First, we have the equation:
$$(x-4)^{\frac{2}{3}}=16$$

This expression $(x-4)^{\frac{2}{3}}$ means two things:
1. We take the cube root of $(x-4)$
2. Then we square that result.
So, we can write it like this: $(\sqrt[3]{x-4})^2 = 16$.

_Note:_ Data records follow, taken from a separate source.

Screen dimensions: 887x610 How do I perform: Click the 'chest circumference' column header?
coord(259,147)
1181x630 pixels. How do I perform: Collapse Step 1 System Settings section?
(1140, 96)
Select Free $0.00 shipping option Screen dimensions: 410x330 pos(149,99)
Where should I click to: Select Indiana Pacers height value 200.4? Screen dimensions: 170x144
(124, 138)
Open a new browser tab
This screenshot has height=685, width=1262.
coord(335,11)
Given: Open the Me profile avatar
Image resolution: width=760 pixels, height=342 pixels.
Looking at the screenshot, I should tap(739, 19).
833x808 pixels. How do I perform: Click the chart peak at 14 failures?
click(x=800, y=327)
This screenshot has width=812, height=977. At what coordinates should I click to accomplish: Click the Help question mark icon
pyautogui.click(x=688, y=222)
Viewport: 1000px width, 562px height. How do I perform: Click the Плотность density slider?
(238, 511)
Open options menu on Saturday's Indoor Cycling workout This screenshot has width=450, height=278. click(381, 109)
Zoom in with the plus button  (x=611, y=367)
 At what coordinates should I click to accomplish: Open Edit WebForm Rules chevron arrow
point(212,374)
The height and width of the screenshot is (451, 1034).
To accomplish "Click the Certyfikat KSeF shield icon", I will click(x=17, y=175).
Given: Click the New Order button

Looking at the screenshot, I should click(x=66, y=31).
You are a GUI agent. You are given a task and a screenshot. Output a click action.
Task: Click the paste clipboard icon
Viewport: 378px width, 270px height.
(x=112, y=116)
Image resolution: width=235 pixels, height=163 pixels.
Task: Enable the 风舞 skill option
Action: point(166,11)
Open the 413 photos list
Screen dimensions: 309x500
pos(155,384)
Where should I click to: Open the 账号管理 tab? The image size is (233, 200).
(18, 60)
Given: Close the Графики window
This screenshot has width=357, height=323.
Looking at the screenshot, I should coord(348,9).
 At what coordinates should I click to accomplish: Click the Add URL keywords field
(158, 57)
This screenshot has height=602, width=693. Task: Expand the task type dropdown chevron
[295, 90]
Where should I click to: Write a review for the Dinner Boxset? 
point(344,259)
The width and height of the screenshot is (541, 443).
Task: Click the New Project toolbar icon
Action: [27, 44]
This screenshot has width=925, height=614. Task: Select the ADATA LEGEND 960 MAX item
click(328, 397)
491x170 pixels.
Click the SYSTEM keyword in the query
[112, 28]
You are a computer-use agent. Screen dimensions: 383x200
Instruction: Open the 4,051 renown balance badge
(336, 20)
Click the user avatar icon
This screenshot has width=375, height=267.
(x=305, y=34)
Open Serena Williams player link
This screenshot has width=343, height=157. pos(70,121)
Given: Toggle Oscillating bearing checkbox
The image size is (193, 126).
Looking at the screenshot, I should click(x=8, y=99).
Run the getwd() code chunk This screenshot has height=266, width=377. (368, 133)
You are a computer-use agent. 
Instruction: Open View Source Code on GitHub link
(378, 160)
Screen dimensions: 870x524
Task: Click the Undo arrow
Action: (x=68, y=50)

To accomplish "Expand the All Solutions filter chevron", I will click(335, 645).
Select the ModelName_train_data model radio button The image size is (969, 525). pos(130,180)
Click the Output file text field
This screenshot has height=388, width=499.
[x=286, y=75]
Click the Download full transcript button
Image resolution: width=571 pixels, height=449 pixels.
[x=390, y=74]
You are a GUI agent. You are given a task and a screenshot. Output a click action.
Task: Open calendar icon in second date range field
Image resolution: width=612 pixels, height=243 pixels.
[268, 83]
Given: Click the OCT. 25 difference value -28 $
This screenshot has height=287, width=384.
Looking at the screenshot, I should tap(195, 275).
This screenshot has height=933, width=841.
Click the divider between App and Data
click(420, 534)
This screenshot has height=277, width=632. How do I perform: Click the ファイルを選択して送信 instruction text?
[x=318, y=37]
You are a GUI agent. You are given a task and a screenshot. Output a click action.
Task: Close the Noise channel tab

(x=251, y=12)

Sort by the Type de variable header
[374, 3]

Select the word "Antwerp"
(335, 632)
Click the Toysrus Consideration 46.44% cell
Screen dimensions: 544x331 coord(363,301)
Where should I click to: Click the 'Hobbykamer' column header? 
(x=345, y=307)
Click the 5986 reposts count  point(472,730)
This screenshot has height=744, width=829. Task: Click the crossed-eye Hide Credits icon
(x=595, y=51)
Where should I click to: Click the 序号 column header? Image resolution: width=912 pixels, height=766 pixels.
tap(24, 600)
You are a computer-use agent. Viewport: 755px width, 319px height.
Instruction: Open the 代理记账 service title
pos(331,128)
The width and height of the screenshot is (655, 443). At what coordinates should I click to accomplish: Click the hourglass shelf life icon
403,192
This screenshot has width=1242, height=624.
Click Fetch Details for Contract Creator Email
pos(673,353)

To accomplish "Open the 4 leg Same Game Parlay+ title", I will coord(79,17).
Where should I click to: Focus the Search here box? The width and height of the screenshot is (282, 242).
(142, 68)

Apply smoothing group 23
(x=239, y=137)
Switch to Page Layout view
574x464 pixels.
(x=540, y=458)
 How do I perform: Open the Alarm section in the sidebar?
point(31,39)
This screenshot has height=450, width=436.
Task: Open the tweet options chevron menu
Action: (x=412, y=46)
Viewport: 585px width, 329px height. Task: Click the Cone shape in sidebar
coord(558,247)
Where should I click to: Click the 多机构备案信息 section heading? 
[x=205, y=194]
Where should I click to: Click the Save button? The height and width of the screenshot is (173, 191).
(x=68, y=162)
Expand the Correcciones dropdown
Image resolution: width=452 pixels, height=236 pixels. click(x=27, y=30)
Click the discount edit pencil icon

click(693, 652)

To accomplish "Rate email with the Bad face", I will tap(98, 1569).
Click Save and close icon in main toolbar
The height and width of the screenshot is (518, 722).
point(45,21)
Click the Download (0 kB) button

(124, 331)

Now, let's think about how to undo this.
**Step 1: Undo the squaring.**
If something squared equals 16, that 'something' can be 4 or -4, because $4^2 = 16$ and $(-4)^2 = 16$.
So, we have two possibilities:
$$\sqrt[3]{x-4} = 4$$
OR
$$\sqrt[3]{x-4} = -4$$

**Step 2: Undo the cube root for each possibility.**
To undo a cube root, we need to cube both sides of the equation.

**Possibility 1:**
$$\sqrt[3]{x-4} = 4$$
Cube both sides:
$$(\sqrt[3]{x-4})^3 = 4^3$$
$$x-4 = 64$$
Add 4 to both sides:
$$x = 64 + 4$$
$$x = 68$$

**Possibility 2:**
$$\sqrt[3]{x-4} = -4$$
Cube both sides:
$$(\sqrt[3]{x-4})^3 = (-4)^3$$
$$x-4 = -64$$
Add 4 to both sides:
$$x = -64 + 4$$
$$x = -60$$

**Step 3: Check our answers.**
We always want to make sure our answers work!

**Check x = 68:**
$$(68-4)^{\frac{2}{3}}$$
$$= (64)^{\frac{2}{3}}$$
This means the cube root of 64, then squared.
$$= (\sqrt[3]{64})^2$$
$$= (4)^2$$
$$= 16$$
This matches the original equation, so x = 68 is a correct solution!

**Check x = -60:**
$$(-60-4)^{\frac{2}{3}}$$
$$= (-64)^{\frac{2}{3}}$$
This means the cube root of -64, then squared.
$$= (\sqrt[3]{-64})^2$$
$$= (-4)^2$$
$$= 16$$
This also matches the original equation, so x = -60 is a correct solution!

So, both x = 68 and x = -60 are solutions to the equation.